--- SHORT EXERCISE ---
Reproduce the lines of the listing below verbatim, beginning with the line that contains "The image size is (778, 475)." and ending with the line that contains "will (x=312, y=129).", with both of those lines included.

---------- INFORMATION PROVIDED ----------

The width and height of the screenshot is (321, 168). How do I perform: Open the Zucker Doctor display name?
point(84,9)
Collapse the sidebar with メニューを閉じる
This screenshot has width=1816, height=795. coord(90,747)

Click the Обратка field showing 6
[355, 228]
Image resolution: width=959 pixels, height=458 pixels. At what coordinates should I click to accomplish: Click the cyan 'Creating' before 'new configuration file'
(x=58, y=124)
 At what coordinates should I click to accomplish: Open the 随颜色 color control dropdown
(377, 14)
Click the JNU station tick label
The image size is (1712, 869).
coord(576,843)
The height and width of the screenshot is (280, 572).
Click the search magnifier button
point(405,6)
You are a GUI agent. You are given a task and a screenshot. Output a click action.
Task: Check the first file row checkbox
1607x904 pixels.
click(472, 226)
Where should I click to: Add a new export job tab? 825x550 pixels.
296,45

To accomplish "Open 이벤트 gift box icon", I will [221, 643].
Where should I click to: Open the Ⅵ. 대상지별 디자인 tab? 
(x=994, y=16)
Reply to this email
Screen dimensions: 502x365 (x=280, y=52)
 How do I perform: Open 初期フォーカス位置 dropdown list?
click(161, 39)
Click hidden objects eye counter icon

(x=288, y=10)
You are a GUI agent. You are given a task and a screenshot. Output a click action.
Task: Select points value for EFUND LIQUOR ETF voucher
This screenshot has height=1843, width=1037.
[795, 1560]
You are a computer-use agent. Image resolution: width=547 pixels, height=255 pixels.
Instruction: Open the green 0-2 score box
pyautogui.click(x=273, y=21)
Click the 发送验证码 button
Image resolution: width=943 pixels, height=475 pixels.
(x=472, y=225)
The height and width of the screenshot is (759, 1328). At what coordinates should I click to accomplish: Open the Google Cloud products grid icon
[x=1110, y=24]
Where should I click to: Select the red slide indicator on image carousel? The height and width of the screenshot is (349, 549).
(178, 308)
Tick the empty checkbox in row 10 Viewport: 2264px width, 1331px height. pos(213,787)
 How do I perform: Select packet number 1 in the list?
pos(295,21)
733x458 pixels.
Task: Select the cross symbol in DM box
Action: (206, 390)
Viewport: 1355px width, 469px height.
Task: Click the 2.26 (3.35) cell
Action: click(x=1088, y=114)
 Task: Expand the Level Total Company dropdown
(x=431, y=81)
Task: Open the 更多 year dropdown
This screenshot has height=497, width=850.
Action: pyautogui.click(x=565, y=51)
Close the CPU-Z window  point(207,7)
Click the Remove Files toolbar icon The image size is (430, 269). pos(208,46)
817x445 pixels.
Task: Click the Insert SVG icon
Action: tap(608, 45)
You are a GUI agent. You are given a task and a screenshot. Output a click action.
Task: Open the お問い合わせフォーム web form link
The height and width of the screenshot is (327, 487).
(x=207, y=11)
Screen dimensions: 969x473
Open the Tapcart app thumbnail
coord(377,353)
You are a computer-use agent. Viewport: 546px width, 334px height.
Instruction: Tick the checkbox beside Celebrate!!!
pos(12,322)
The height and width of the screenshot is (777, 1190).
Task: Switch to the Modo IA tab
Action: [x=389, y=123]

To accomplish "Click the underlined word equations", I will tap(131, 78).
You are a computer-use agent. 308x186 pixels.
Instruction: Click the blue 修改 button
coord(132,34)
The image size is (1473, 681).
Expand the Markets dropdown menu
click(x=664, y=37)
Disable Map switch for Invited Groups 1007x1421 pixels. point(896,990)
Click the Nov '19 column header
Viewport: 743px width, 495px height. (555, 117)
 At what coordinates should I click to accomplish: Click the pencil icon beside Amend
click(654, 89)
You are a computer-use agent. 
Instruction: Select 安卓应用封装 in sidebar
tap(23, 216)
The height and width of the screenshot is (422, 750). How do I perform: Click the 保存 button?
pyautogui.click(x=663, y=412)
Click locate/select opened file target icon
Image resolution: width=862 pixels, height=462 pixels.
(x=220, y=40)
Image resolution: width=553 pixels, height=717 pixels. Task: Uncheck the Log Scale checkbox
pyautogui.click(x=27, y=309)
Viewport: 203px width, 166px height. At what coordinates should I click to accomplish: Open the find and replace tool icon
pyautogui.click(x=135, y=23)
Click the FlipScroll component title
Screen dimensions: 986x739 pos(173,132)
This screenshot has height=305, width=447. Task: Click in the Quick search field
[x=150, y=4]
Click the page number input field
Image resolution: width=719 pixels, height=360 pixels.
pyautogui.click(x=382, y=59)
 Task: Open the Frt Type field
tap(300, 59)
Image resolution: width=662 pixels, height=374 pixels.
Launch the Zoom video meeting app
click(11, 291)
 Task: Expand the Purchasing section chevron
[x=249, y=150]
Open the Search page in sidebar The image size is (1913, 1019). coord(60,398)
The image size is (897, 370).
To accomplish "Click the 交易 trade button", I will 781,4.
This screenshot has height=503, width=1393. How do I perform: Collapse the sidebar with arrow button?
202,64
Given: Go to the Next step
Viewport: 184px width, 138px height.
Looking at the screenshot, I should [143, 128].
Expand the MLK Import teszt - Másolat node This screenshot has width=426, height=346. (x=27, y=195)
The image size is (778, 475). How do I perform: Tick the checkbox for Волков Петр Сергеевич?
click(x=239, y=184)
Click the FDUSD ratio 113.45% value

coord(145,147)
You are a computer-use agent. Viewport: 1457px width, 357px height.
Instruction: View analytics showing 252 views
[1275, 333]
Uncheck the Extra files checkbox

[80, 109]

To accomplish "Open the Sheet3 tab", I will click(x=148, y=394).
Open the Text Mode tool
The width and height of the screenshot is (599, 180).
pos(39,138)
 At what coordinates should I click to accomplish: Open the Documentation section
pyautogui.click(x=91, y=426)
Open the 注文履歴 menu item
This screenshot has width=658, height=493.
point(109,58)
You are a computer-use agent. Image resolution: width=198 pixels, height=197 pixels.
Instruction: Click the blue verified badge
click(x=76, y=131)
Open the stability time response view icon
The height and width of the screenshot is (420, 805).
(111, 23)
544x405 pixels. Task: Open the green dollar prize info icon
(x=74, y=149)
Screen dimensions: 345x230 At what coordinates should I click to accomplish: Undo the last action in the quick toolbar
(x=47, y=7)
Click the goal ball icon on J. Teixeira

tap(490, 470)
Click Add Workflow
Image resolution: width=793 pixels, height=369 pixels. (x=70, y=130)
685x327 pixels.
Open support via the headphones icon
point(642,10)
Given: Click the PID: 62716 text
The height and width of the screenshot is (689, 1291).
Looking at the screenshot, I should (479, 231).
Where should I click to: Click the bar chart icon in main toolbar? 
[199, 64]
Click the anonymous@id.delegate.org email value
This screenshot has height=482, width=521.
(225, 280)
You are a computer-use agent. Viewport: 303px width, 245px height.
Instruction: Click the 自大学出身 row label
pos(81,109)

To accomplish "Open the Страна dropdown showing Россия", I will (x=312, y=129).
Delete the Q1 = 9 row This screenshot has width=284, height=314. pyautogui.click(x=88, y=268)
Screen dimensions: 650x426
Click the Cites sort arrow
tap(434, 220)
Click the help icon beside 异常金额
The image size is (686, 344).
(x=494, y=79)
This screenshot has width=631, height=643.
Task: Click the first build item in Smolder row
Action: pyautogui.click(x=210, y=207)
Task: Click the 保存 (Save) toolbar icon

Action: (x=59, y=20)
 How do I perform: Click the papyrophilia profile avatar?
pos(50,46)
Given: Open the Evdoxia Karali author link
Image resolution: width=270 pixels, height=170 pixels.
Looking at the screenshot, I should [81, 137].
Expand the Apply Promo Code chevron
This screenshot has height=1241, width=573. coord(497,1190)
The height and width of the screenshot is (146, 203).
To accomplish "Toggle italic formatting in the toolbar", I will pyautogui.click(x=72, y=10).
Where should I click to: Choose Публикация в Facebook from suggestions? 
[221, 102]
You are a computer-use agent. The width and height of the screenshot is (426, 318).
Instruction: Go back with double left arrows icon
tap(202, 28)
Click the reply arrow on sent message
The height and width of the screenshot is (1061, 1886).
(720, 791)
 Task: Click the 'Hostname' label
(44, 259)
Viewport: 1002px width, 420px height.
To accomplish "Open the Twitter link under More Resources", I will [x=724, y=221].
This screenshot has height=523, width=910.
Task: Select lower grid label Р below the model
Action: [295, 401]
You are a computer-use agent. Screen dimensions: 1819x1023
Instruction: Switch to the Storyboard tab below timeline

----------

--- COMPLETE RESPONSE ---
The image size is (778, 475). How do I perform: Tick the checkbox for Волков Петр Сергеевич?
click(x=239, y=184)
Click the FDUSD ratio 113.45% value

coord(145,147)
You are a computer-use agent. Viewport: 1457px width, 357px height.
Instruction: View analytics showing 252 views
[1275, 333]
Uncheck the Extra files checkbox

[80, 109]

To accomplish "Open the Sheet3 tab", I will click(x=148, y=394).
Open the Text Mode tool
The width and height of the screenshot is (599, 180).
pos(39,138)
 At what coordinates should I click to accomplish: Open the Documentation section
pyautogui.click(x=91, y=426)
Open the 注文履歴 menu item
This screenshot has width=658, height=493.
point(109,58)
You are a computer-use agent. Image resolution: width=198 pixels, height=197 pixels.
Instruction: Click the blue verified badge
click(x=76, y=131)
Open the stability time response view icon
The height and width of the screenshot is (420, 805).
(111, 23)
544x405 pixels. Task: Open the green dollar prize info icon
(x=74, y=149)
Screen dimensions: 345x230 At what coordinates should I click to accomplish: Undo the last action in the quick toolbar
(x=47, y=7)
Click the goal ball icon on J. Teixeira

tap(490, 470)
Click Add Workflow
Image resolution: width=793 pixels, height=369 pixels. (x=70, y=130)
685x327 pixels.
Open support via the headphones icon
point(642,10)
Given: Click the PID: 62716 text
The height and width of the screenshot is (689, 1291).
Looking at the screenshot, I should (479, 231).
Where should I click to: Click the bar chart icon in main toolbar? 
[199, 64]
Click the anonymous@id.delegate.org email value
This screenshot has height=482, width=521.
(225, 280)
You are a computer-use agent. Viewport: 303px width, 245px height.
Instruction: Click the 自大学出身 row label
pos(81,109)

To accomplish "Open the Страна dropdown showing Россия", I will (x=312, y=129).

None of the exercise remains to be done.